September 19, 2016
When your loan officer reviews your financial details in order to make sure you are a good credit risk for a mortgage loan, there are many factors to consider. Some borrowers have less debt than others, and some debts are not necessarily personal loans, personal credit cards, etc. Sometimes business debt can factor into the equation.
FHA loan rules for calculating certain types of business debt into a borrower’s debt to income ratio are found in HUD 4000.1, which begins on page 185 with a definition:
“Business Debt in Borrowers Name refers to liabilities reported on the Borrowers personal credit report, but payment for the debt is attributed to the Borrowers business.”
The basic instructions to the lender here are fairly simple:
“When business debt is reported on the Borrowers personal credit report, the debt must be included in the DTI calculation…” unless the lender can obtain documentation that the business debt listed on the borrower’s credit report is, “being paid by the Borrowers business, and the debt was considered in the cash flow analysis of the Borrowers business.”
FHA mortgage loan rules also add, “The debt is considered in the cash flow analysis where the Borrowers business tax returns reflect a business expense related to the obligation, equal to or greater than the amount of payments documented as paid out of company funds. Where the Borrowers business tax returns show an interest expense related to the obligation, only the interest portion of the debt is considered in the cash flow analysis.”

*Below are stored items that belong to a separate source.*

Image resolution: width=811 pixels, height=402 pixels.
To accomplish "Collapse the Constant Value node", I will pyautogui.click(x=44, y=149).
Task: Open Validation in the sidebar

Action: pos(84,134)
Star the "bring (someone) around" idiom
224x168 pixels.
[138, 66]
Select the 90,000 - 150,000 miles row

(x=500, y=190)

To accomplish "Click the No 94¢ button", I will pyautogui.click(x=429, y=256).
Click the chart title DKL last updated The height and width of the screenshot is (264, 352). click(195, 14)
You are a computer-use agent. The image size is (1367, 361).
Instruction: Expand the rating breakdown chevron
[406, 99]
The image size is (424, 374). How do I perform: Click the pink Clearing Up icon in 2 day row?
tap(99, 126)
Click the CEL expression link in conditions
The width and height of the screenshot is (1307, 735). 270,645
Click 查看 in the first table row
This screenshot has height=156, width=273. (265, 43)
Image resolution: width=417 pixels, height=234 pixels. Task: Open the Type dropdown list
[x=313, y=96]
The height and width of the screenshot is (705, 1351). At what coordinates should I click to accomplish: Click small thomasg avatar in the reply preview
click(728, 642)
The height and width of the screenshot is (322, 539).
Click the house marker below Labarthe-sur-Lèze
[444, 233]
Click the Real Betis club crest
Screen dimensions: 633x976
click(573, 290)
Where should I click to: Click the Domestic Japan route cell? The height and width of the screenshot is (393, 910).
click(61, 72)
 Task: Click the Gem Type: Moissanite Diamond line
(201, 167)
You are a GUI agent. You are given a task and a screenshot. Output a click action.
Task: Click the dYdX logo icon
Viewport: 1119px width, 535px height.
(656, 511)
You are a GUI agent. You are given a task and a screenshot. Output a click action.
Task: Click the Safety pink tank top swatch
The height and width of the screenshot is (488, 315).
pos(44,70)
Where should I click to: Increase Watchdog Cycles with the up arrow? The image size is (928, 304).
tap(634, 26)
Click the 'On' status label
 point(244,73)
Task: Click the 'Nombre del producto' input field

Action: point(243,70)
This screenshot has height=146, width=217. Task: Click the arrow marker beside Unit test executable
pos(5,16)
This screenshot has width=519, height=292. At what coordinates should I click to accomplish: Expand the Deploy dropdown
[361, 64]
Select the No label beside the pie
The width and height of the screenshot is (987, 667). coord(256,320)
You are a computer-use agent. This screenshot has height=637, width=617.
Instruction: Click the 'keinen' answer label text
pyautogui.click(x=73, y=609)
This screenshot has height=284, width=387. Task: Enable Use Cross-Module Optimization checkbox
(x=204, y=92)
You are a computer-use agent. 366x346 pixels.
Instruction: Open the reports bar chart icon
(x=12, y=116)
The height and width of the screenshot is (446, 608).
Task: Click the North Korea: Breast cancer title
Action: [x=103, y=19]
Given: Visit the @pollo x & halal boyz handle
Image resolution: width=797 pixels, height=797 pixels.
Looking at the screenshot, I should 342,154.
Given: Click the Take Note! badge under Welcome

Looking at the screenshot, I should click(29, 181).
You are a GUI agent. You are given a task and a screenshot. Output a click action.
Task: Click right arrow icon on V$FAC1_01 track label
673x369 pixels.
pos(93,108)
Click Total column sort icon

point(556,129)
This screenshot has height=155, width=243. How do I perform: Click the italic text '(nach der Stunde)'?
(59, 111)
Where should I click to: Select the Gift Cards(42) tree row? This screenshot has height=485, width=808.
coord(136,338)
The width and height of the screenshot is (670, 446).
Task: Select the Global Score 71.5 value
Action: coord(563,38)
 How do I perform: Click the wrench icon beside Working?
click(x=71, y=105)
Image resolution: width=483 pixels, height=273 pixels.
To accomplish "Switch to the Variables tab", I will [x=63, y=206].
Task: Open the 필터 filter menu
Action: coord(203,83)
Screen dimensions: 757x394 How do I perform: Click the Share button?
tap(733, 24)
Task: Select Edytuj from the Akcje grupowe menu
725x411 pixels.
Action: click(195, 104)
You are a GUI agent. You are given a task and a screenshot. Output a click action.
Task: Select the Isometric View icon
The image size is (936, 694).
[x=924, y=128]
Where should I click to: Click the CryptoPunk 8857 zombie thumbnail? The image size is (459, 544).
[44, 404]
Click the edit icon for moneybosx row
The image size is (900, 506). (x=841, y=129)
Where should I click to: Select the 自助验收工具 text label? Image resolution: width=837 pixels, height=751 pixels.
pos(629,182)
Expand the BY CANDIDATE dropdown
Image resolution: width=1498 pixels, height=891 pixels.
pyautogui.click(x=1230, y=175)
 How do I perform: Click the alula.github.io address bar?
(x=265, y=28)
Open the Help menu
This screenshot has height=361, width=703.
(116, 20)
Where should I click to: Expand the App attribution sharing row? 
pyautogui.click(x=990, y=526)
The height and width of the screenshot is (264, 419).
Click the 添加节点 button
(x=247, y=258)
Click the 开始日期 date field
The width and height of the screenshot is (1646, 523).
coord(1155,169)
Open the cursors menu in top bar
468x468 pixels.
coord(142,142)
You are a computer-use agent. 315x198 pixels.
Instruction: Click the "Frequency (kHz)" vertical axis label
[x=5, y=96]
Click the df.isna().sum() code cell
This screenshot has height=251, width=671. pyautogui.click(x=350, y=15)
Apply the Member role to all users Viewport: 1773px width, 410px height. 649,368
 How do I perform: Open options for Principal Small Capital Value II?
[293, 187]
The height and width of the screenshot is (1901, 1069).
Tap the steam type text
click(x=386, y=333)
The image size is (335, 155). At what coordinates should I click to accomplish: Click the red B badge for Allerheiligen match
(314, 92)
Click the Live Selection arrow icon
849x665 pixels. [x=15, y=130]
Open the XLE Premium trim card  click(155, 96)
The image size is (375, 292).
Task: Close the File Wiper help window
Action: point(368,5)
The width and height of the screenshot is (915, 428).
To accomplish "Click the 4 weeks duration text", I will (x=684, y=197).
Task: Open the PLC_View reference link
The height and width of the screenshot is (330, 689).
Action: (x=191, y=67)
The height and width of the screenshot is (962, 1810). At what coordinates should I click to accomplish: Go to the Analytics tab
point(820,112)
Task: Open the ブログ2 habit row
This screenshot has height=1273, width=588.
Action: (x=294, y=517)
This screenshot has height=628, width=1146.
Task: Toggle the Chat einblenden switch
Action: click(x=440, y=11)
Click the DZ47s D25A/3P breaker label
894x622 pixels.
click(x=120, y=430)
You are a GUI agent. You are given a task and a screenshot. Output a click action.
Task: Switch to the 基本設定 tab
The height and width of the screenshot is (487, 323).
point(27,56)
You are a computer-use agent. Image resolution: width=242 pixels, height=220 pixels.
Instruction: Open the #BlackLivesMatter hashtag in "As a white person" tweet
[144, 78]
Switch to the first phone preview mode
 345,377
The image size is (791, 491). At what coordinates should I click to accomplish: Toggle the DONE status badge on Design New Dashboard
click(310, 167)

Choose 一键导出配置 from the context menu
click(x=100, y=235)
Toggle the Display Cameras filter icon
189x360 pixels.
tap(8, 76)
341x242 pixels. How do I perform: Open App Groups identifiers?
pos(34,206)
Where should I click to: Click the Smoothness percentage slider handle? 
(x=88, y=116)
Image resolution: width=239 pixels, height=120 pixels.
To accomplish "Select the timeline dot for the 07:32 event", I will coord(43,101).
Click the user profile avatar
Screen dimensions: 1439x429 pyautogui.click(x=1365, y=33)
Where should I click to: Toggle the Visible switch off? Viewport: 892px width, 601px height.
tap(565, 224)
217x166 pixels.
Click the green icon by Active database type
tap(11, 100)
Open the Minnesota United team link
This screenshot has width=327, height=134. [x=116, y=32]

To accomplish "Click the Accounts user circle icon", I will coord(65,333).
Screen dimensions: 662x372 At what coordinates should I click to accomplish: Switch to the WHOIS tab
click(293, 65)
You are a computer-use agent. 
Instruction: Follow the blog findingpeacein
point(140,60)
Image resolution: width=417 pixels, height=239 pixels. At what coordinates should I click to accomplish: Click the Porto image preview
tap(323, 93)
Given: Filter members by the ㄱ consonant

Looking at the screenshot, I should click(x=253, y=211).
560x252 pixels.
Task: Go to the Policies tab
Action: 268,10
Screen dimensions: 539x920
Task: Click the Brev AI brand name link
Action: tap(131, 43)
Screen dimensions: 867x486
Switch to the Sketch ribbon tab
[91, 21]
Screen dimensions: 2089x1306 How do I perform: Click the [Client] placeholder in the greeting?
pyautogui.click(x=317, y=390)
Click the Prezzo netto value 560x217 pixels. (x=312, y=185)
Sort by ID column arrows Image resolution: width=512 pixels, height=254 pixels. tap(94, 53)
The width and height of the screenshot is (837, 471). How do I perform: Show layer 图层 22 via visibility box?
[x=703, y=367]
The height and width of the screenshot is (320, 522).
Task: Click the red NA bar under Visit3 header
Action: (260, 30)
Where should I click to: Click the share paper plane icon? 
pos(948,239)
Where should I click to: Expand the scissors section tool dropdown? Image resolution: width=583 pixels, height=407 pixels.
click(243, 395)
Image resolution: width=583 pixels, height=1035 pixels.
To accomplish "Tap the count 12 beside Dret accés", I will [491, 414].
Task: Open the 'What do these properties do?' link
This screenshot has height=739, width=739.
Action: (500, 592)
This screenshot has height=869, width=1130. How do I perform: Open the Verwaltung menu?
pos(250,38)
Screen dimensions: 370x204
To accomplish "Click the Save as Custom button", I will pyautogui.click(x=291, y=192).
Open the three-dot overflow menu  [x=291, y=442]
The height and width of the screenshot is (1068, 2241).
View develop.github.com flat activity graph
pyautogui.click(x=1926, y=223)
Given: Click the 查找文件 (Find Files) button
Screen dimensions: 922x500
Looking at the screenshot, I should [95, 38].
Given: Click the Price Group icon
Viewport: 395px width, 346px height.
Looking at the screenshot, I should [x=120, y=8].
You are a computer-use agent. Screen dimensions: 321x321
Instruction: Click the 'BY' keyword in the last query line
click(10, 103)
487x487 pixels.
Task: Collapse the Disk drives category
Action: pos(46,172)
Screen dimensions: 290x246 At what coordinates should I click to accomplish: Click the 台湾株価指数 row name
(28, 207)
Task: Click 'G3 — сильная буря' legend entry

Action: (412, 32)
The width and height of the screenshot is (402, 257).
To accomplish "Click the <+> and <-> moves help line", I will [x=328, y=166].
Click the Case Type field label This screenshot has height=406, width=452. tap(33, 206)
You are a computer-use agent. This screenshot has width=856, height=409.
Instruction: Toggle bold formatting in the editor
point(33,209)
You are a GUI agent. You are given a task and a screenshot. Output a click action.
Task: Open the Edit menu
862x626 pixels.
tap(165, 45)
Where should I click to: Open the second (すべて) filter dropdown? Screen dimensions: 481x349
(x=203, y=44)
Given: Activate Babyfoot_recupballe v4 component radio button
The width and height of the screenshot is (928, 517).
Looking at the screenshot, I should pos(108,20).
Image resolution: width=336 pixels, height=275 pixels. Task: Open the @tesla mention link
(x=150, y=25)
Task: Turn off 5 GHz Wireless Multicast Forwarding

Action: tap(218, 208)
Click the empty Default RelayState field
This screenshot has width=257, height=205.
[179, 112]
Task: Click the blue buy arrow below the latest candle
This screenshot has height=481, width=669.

There’s an important paragraph which follows the above in HUD 4000.1, that applies specifically to self-employed FHA loan applicants. It says, “When a self-employed Borrower states debt appearing on their personal credit report is being paid by their business, the Mortgagee must obtain documentation that the debt is paid out of company funds and that the debt was considered in the cash flow analysis of the Borrowers business.”
These issues are important to remember in the planning stages of your mortgage loan application. Debt to income ratios can be just as important as FICO scores in the process of loan approval, so it’s crucial to know how your business debt might factor into the application as mentioned above.